The Fullness of Time

2017-11-13
The Fullness of Time
Title The Fullness of Time PDF eBook
Author Matthew S. Champion
Publisher University of Chicago Press
Pages 305
Release 2017-11-13
Genre Art
ISBN 022651479X

Over the course of the fifteenth century, the Low Countries transformed Europe's economic, political and cultural life. Innovative and influential cultural practices emerged across the region in flourishing courts, towns, religious houses, guilds and confraternities. Whether in visual culture, music, devotional practice, or communal rituals, the thriving cultures of the Low Countries wrestled with time, both through explicit measurement and reflection, and in the rhythms of social and religious life.

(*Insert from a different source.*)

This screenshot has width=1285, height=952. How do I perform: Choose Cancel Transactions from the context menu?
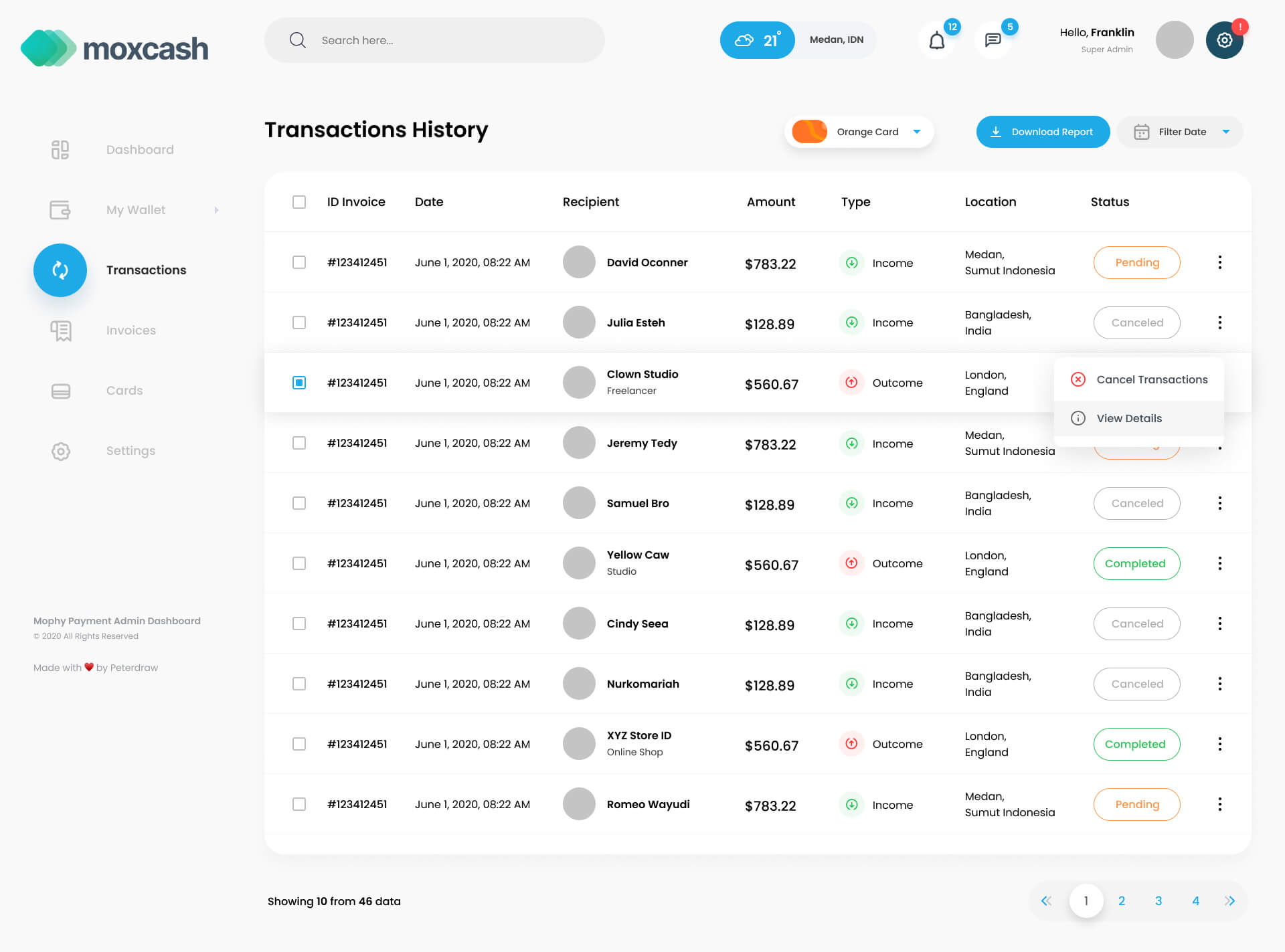1151,379
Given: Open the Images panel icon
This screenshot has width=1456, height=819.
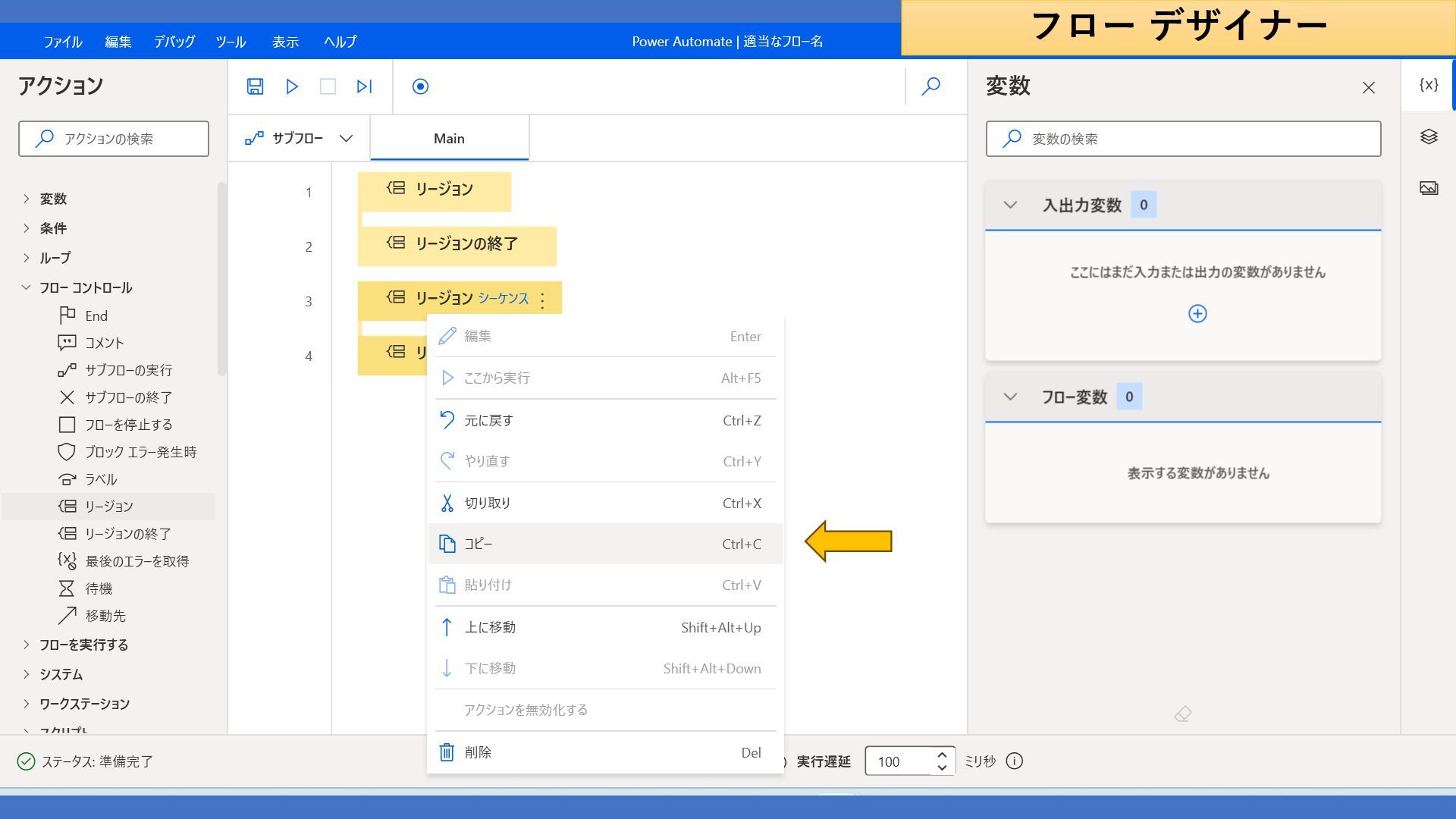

This book offers a deeper understanding of how time was structured and experienced by different constituencies through a series of detailed readings of diverse cultural objects and practices, ranging from woodcuts and painted altarpieces, to early print books, and to the use of polyphony in the liturgy. Individual chapters are devoted to life in the university towns of Louvain and Ghent, the liturgical rituals at Cambrai Cathedral, and the rich pageantry that marked the courts of Philip the Good and the new Burgundian rulers. What emerges is a complex temporal landscape in which devotional and secular practices and experiences merged into a new "fullness of time."